(REQUIRED WORK):
In the entries below, find the line with "The image size is (576, 432)." and print exactly every line from there up to and including the line with "Task: Choose 3", with no other lines.

Top of SUPPLIED DATA

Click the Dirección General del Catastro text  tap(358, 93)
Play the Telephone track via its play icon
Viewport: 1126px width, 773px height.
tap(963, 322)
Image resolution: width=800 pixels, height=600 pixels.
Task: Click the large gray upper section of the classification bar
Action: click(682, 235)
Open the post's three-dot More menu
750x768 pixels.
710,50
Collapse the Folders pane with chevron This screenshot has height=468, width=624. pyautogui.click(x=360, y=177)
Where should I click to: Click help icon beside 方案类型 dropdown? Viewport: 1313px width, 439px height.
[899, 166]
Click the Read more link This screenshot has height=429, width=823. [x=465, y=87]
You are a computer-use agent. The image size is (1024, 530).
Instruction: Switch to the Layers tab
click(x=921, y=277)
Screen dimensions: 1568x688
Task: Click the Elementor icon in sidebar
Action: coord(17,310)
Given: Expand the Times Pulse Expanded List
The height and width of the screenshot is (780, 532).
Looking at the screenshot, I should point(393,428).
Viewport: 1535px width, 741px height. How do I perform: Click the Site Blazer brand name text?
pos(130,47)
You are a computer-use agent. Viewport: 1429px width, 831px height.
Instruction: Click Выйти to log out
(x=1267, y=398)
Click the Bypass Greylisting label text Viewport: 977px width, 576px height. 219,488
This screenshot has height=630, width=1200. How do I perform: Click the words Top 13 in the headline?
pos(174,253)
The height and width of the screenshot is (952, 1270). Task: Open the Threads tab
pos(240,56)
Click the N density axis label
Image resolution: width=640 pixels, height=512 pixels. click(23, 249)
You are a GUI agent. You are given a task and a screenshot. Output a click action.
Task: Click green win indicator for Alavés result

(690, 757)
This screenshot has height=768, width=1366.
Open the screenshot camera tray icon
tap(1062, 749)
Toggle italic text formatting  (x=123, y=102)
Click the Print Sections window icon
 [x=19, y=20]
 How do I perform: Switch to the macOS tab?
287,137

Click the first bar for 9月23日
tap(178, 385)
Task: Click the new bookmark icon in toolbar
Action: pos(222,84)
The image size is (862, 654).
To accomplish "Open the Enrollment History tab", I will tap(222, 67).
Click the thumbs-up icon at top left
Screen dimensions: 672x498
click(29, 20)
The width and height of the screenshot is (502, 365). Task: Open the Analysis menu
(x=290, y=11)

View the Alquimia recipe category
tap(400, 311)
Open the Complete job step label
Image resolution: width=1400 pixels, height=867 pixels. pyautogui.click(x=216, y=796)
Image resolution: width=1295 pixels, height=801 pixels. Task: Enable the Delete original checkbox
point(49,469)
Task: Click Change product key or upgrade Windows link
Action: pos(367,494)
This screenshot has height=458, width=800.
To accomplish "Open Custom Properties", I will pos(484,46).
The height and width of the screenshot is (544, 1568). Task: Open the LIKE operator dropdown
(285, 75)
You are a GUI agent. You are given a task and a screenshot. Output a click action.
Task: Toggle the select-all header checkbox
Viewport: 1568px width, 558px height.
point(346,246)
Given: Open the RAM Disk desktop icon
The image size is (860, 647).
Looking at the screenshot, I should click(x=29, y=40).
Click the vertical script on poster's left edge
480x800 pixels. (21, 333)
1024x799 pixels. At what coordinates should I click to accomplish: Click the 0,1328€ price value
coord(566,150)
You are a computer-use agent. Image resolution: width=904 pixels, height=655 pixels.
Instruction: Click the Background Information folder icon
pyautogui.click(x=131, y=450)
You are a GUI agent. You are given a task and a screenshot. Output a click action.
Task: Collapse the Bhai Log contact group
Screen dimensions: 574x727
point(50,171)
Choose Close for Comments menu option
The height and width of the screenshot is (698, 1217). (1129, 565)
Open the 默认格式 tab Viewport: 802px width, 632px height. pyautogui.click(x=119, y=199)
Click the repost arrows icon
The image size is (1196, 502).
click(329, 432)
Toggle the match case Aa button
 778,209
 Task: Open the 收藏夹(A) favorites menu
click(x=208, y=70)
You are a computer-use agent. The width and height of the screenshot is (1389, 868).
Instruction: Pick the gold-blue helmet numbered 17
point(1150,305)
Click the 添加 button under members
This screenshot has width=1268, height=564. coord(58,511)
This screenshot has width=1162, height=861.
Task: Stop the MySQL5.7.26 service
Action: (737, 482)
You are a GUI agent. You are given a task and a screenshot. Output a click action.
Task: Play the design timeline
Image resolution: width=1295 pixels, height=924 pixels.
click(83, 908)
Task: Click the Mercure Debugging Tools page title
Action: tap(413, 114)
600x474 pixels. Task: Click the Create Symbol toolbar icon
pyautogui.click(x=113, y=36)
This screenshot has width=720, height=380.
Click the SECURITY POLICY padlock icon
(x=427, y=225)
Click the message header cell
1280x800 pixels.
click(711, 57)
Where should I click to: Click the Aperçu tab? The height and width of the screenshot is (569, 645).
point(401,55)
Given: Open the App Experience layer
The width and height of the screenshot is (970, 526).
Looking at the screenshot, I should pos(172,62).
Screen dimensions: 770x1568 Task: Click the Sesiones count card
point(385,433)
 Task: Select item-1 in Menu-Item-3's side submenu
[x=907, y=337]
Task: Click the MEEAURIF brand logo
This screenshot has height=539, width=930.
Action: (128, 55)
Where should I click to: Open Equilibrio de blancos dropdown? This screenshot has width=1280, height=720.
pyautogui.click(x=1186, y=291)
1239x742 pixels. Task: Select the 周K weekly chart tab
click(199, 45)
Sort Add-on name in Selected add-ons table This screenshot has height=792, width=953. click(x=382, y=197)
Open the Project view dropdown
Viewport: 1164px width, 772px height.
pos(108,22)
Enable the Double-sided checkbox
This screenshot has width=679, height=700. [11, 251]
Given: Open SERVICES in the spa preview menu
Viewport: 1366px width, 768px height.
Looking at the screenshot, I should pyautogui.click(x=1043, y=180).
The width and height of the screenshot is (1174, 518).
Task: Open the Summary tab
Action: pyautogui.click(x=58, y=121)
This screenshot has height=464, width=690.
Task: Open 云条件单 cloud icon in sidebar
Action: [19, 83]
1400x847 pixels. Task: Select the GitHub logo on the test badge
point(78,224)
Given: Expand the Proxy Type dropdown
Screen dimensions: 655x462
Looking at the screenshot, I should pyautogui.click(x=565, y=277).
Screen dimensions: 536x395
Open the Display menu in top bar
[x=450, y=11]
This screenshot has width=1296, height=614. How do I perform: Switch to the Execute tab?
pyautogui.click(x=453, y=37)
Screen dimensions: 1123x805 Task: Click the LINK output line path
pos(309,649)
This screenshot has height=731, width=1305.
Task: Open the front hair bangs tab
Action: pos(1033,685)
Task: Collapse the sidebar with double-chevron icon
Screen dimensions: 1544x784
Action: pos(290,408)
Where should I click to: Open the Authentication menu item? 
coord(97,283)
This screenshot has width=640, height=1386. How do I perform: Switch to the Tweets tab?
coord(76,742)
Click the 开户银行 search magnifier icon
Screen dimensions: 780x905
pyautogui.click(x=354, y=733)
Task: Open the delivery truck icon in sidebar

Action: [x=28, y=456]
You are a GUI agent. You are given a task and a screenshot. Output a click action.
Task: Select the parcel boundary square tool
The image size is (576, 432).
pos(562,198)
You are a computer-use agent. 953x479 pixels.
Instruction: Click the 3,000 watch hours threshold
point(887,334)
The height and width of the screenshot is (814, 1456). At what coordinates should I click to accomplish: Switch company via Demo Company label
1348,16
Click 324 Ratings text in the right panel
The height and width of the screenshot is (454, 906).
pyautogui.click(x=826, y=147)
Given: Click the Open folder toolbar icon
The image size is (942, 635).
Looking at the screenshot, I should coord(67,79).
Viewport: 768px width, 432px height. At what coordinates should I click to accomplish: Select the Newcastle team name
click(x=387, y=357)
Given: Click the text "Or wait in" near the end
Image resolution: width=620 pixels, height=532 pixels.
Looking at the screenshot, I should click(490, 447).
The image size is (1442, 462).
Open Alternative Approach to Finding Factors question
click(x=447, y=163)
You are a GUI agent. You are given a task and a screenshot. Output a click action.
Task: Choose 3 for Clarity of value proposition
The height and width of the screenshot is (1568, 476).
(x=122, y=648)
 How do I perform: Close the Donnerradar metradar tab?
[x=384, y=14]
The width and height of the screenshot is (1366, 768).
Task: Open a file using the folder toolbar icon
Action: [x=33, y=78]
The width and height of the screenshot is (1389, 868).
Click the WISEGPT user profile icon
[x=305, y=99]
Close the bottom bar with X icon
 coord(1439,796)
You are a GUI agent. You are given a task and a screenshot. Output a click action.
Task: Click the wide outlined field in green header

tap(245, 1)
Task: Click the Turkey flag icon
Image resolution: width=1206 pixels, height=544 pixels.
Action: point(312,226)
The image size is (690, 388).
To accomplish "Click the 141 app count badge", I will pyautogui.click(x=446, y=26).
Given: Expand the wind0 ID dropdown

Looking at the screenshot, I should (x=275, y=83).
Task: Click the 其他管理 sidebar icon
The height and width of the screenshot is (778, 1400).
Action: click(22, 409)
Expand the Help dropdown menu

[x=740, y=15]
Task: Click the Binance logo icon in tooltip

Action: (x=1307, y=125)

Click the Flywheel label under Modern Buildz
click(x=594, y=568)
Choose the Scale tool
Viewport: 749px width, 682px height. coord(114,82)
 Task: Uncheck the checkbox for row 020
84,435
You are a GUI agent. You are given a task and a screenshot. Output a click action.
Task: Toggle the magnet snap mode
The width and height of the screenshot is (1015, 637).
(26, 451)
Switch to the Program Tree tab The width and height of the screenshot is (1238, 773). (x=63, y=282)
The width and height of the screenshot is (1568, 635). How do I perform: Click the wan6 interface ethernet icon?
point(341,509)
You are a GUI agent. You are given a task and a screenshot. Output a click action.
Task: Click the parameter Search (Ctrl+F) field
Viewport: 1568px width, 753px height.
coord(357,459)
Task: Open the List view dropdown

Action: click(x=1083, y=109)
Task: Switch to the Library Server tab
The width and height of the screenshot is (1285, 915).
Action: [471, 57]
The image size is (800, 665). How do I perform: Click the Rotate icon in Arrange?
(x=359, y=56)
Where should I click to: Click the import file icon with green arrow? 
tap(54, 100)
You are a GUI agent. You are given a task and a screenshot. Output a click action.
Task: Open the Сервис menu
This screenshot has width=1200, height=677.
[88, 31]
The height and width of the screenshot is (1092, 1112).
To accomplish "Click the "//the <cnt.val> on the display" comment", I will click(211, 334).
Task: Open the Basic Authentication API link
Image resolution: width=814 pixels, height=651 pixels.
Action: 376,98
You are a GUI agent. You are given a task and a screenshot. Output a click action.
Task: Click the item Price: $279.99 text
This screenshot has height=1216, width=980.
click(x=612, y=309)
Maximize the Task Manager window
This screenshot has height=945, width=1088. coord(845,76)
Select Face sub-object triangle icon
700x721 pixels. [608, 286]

Bottom of SUPPLIED DATA

(RESULT):
The image size is (576, 432).
pos(562,198)
You are a computer-use agent. 953x479 pixels.
Instruction: Click the 3,000 watch hours threshold
point(887,334)
The height and width of the screenshot is (814, 1456). At what coordinates should I click to accomplish: Switch company via Demo Company label
1348,16
Click 324 Ratings text in the right panel
The height and width of the screenshot is (454, 906).
pyautogui.click(x=826, y=147)
Given: Click the Open folder toolbar icon
The image size is (942, 635).
Looking at the screenshot, I should coord(67,79).
Viewport: 768px width, 432px height. At what coordinates should I click to accomplish: Select the Newcastle team name
click(x=387, y=357)
Given: Click the text "Or wait in" near the end
Image resolution: width=620 pixels, height=532 pixels.
Looking at the screenshot, I should click(490, 447).
The image size is (1442, 462).
Open Alternative Approach to Finding Factors question
click(x=447, y=163)
You are a GUI agent. You are given a task and a screenshot. Output a click action.
Task: Choose 3 for Clarity of value proposition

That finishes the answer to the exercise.